*** Materials provided Section Begins ***

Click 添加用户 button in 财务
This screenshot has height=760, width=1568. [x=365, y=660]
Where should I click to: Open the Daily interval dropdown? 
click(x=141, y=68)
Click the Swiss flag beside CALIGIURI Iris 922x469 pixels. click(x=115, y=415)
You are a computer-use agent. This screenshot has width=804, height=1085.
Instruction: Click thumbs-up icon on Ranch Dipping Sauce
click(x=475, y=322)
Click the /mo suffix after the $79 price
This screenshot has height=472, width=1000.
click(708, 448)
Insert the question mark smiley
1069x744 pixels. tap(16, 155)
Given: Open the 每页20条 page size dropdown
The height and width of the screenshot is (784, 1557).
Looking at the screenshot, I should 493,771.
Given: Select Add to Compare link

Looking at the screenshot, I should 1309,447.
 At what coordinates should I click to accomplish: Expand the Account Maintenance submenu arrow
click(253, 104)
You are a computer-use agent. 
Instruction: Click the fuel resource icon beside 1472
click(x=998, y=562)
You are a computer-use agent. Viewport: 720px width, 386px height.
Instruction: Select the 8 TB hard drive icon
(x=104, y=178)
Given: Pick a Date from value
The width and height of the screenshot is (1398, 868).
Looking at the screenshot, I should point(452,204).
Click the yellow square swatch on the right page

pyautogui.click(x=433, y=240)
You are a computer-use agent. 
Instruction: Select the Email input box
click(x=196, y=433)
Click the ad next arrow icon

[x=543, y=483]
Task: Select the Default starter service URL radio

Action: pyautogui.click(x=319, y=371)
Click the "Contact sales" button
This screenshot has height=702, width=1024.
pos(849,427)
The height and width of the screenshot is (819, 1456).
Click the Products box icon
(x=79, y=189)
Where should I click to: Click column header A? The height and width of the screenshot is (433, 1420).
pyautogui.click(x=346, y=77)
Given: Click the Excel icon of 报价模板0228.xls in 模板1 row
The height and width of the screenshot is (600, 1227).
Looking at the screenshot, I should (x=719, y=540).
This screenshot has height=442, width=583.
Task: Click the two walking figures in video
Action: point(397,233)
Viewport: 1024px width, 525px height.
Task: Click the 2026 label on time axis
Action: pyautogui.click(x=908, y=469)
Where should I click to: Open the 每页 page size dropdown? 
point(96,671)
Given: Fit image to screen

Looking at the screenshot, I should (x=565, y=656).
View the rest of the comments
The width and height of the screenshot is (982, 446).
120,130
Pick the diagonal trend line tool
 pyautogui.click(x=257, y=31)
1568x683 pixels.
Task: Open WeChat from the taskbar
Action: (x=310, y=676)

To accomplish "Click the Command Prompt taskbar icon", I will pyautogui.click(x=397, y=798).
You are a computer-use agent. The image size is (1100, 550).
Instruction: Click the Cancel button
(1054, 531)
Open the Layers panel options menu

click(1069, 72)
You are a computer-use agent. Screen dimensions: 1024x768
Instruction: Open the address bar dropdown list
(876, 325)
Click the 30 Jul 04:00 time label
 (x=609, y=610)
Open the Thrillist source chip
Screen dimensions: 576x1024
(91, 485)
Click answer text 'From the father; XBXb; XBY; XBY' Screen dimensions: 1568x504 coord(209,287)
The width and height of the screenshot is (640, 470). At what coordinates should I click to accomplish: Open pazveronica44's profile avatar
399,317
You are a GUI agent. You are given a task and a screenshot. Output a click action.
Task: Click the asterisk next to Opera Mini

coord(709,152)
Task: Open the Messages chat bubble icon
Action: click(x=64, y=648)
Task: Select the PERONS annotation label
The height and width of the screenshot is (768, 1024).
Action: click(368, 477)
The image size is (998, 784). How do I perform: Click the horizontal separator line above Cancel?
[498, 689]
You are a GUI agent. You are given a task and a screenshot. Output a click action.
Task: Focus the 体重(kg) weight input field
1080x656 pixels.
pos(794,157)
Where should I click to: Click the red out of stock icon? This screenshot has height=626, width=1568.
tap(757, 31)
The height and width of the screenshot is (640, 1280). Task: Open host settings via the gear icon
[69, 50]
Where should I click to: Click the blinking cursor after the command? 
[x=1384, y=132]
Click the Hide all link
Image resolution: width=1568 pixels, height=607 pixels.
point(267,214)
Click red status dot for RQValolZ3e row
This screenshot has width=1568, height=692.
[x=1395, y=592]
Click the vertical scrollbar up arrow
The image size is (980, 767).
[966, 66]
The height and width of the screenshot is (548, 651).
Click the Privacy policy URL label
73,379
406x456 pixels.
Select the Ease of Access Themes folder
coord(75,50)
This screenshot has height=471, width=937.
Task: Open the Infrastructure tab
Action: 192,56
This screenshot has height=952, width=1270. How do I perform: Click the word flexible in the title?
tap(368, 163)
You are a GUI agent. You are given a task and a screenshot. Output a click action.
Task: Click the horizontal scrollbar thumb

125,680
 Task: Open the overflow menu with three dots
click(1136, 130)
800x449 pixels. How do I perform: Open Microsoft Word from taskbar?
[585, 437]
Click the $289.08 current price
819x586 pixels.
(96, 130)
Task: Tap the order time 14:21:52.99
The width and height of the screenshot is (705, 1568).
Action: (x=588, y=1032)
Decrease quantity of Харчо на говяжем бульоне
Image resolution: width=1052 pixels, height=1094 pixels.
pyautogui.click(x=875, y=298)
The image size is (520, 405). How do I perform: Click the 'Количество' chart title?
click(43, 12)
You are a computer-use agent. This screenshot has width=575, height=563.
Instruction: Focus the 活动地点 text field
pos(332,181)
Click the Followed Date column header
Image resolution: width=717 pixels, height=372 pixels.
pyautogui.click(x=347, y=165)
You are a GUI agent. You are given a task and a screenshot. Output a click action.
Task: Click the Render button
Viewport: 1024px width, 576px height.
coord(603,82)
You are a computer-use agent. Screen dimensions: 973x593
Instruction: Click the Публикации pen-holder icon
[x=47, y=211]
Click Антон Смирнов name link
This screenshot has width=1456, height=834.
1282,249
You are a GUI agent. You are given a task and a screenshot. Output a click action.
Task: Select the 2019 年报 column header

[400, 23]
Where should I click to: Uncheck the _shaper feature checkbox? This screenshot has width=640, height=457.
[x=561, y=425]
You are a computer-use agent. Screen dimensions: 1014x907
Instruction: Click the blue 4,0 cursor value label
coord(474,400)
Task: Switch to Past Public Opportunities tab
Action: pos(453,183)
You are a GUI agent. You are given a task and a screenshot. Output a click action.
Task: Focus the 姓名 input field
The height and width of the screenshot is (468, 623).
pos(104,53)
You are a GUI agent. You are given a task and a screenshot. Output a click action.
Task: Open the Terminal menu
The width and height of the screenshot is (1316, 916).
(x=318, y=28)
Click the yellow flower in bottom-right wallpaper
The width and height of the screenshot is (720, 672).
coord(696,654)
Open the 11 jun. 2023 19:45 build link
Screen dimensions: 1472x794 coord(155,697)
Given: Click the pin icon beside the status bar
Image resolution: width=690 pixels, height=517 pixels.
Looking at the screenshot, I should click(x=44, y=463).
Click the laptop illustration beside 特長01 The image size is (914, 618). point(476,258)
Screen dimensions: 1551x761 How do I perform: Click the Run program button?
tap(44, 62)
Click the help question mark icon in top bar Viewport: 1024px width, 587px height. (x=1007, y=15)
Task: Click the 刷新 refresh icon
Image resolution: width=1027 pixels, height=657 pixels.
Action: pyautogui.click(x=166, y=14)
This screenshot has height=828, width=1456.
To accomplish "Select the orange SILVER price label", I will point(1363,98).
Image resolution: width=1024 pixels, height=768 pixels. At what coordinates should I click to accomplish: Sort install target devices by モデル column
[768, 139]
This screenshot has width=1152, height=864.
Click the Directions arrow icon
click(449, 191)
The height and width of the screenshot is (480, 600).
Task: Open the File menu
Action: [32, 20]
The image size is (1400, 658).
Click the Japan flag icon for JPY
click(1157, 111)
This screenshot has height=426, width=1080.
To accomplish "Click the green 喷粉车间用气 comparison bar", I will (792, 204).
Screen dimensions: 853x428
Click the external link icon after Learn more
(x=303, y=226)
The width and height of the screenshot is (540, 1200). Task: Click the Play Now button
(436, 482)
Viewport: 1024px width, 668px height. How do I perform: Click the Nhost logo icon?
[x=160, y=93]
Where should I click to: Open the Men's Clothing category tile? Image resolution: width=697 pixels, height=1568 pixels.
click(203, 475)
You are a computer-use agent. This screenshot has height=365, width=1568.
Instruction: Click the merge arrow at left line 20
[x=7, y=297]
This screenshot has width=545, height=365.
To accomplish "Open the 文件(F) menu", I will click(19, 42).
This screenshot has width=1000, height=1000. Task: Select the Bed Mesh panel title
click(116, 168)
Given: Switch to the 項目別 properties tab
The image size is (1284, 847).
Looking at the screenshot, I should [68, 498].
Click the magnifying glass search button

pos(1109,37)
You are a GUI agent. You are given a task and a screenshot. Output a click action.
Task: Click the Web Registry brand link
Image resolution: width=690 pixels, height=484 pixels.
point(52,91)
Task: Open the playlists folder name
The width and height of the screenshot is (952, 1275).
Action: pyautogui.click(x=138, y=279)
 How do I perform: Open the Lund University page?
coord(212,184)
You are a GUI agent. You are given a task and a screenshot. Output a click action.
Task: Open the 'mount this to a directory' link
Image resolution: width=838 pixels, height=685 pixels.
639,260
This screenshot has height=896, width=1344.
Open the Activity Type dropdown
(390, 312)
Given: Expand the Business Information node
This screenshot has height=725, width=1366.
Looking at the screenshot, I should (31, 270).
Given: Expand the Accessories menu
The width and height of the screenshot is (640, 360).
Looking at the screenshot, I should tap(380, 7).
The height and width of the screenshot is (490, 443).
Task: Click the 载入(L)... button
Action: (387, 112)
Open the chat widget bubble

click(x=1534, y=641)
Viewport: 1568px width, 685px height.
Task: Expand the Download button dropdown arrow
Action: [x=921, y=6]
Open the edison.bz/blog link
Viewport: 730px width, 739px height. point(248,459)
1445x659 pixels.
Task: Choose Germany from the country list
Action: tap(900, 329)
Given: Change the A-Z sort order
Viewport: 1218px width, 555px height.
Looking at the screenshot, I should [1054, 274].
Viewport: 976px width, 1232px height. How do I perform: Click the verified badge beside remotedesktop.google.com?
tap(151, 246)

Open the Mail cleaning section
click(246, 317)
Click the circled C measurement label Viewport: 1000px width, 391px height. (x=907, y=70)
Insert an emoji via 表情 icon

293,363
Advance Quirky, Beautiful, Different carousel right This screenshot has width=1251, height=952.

*** Materials provided Section Ends ***

**What you should do**
Everything above from the line containing "Click the Followed Date column header" down to the line containing "Task: Open the Terminal menu" should be copied exactly, both end lines included, and nothing else.

**Result below**
Click the Followed Date column header
Image resolution: width=717 pixels, height=372 pixels.
pyautogui.click(x=347, y=165)
You are a GUI agent. You are given a task and a screenshot. Output a click action.
Task: Click the Render button
Viewport: 1024px width, 576px height.
coord(603,82)
You are a computer-use agent. Screen dimensions: 973x593
Instruction: Click the Публикации pen-holder icon
[x=47, y=211]
Click Антон Смирнов name link
This screenshot has width=1456, height=834.
1282,249
You are a GUI agent. You are given a task and a screenshot. Output a click action.
Task: Select the 2019 年报 column header

[400, 23]
Where should I click to: Uncheck the _shaper feature checkbox? This screenshot has width=640, height=457.
[x=561, y=425]
You are a computer-use agent. Screen dimensions: 1014x907
Instruction: Click the blue 4,0 cursor value label
coord(474,400)
Task: Switch to Past Public Opportunities tab
Action: pos(453,183)
You are a GUI agent. You are given a task and a screenshot. Output a click action.
Task: Focus the 姓名 input field
The height and width of the screenshot is (468, 623).
pos(104,53)
You are a GUI agent. You are given a task and a screenshot. Output a click action.
Task: Open the Terminal menu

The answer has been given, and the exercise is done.